WORK REQUEST — Tally up how many lines in the listing below contain the string "field", and give only the total.

TASK INPUT —

= Beginning of Section =

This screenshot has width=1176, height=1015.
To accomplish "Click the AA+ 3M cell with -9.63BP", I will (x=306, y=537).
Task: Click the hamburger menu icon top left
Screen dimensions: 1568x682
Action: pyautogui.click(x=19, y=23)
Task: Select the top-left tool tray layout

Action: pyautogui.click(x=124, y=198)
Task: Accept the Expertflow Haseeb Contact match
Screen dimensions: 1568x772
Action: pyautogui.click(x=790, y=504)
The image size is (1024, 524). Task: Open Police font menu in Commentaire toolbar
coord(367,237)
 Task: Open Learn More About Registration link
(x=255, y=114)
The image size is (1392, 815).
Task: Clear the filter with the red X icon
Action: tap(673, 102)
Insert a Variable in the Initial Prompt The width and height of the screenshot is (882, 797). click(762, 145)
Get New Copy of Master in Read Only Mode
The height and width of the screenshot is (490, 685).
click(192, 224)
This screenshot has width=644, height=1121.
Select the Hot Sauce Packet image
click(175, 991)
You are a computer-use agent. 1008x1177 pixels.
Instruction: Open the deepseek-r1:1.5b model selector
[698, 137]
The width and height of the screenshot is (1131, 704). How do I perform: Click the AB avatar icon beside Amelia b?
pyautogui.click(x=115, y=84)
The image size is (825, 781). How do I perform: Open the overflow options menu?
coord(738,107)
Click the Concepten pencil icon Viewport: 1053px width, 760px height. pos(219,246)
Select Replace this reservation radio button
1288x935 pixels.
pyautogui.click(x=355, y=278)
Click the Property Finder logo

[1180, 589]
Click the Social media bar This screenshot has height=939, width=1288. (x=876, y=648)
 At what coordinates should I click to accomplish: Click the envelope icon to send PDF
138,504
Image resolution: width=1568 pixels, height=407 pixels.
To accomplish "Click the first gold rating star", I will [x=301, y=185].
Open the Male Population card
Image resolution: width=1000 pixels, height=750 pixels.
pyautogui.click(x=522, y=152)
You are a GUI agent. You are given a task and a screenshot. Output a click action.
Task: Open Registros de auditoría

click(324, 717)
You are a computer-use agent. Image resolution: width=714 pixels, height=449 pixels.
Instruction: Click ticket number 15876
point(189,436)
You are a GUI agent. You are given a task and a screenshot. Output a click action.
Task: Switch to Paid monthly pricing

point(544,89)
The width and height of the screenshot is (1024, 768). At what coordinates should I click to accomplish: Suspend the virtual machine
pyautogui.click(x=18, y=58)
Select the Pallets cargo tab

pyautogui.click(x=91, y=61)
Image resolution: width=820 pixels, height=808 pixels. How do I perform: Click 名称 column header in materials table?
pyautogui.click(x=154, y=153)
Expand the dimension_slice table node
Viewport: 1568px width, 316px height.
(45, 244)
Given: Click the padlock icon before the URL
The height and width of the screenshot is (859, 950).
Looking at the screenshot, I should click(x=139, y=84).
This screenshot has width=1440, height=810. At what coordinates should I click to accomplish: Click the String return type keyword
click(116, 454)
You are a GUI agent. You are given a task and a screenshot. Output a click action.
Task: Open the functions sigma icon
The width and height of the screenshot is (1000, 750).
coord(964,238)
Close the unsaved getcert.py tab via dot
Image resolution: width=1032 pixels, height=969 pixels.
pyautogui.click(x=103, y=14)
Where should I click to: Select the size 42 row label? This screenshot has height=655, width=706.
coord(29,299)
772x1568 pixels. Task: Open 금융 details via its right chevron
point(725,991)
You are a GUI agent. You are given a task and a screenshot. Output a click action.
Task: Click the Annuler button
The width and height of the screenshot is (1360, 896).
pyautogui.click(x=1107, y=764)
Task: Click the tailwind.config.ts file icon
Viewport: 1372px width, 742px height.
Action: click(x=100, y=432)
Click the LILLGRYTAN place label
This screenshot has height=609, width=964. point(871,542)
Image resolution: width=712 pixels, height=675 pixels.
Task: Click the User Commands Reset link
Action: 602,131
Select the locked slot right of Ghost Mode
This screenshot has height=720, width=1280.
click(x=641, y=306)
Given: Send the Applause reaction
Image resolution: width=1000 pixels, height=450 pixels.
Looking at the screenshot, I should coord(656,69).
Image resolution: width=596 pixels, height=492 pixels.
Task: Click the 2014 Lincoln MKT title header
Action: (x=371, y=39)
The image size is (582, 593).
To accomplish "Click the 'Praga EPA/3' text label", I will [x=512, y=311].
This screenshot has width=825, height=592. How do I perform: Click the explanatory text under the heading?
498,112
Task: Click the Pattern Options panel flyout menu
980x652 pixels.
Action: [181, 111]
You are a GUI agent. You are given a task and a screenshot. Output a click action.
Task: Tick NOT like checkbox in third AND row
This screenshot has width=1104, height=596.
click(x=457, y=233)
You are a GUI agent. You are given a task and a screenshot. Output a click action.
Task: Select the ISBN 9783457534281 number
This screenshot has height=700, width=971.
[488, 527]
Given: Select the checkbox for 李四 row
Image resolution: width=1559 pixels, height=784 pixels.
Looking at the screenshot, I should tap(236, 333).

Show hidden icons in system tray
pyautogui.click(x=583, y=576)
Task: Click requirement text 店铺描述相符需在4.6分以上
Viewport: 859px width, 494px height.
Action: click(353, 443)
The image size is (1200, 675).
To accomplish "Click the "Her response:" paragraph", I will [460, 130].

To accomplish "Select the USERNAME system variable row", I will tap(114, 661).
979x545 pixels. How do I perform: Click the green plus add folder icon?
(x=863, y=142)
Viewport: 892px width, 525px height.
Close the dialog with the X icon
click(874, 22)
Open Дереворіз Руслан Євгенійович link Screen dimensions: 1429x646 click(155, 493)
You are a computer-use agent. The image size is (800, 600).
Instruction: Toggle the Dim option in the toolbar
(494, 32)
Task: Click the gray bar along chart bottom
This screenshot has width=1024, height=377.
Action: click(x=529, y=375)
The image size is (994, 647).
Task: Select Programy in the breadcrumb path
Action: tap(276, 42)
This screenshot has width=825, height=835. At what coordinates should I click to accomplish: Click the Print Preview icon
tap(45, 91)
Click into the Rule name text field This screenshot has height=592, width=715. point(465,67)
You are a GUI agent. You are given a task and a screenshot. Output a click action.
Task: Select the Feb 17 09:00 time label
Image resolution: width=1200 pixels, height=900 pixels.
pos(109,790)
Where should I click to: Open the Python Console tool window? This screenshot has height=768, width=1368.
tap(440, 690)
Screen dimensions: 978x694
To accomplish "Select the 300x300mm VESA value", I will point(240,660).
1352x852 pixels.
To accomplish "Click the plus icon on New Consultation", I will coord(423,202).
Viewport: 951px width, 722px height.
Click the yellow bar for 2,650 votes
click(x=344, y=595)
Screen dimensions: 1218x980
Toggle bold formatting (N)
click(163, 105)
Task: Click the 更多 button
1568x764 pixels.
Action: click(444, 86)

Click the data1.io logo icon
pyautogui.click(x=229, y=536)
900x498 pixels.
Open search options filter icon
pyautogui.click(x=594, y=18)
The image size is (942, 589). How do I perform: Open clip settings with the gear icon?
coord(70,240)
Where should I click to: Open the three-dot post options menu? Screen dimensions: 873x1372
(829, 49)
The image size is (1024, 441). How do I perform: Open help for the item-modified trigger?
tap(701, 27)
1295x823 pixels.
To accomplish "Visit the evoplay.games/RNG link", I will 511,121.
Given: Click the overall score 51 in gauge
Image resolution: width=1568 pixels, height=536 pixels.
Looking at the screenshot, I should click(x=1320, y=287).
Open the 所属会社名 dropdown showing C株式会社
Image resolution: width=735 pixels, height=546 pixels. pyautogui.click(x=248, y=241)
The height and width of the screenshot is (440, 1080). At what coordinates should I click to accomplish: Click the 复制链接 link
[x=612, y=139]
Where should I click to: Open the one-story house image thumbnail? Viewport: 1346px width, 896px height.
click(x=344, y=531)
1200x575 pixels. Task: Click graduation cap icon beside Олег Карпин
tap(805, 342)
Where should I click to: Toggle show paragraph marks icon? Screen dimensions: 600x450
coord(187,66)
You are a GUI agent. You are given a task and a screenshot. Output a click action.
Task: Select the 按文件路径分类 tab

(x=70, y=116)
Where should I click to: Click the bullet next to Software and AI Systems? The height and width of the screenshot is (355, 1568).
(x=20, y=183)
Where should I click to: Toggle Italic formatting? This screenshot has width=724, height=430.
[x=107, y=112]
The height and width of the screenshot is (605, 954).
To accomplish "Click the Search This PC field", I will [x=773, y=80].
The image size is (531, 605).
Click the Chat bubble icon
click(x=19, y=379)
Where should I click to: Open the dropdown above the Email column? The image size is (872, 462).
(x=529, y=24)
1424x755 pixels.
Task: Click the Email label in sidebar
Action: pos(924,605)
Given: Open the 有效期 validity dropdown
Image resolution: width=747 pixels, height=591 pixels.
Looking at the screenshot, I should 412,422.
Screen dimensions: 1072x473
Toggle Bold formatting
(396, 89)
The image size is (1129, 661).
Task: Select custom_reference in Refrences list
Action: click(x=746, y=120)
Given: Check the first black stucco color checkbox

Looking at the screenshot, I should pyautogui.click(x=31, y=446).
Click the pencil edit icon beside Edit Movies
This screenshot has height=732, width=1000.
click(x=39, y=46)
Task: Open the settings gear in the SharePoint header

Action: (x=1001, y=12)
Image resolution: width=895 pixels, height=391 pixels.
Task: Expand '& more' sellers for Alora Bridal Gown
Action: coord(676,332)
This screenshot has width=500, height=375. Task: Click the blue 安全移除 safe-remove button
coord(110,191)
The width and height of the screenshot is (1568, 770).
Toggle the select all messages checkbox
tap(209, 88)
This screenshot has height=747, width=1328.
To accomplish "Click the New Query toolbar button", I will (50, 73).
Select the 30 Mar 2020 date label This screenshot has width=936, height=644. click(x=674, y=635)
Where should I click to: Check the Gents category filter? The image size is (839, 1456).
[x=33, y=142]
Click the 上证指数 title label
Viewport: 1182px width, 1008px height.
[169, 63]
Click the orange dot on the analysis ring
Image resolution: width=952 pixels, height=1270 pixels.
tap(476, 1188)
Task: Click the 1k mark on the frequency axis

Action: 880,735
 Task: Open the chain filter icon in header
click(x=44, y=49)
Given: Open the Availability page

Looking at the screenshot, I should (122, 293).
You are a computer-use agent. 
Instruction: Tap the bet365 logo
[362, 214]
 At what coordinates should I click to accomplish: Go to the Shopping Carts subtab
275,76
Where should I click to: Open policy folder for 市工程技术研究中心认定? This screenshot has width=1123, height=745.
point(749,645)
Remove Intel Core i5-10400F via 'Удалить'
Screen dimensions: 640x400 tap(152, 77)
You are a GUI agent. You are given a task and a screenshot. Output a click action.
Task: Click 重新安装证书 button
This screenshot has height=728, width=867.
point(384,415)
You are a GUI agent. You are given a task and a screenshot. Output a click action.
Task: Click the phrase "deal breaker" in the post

= End of Section =

SOLUTION — 2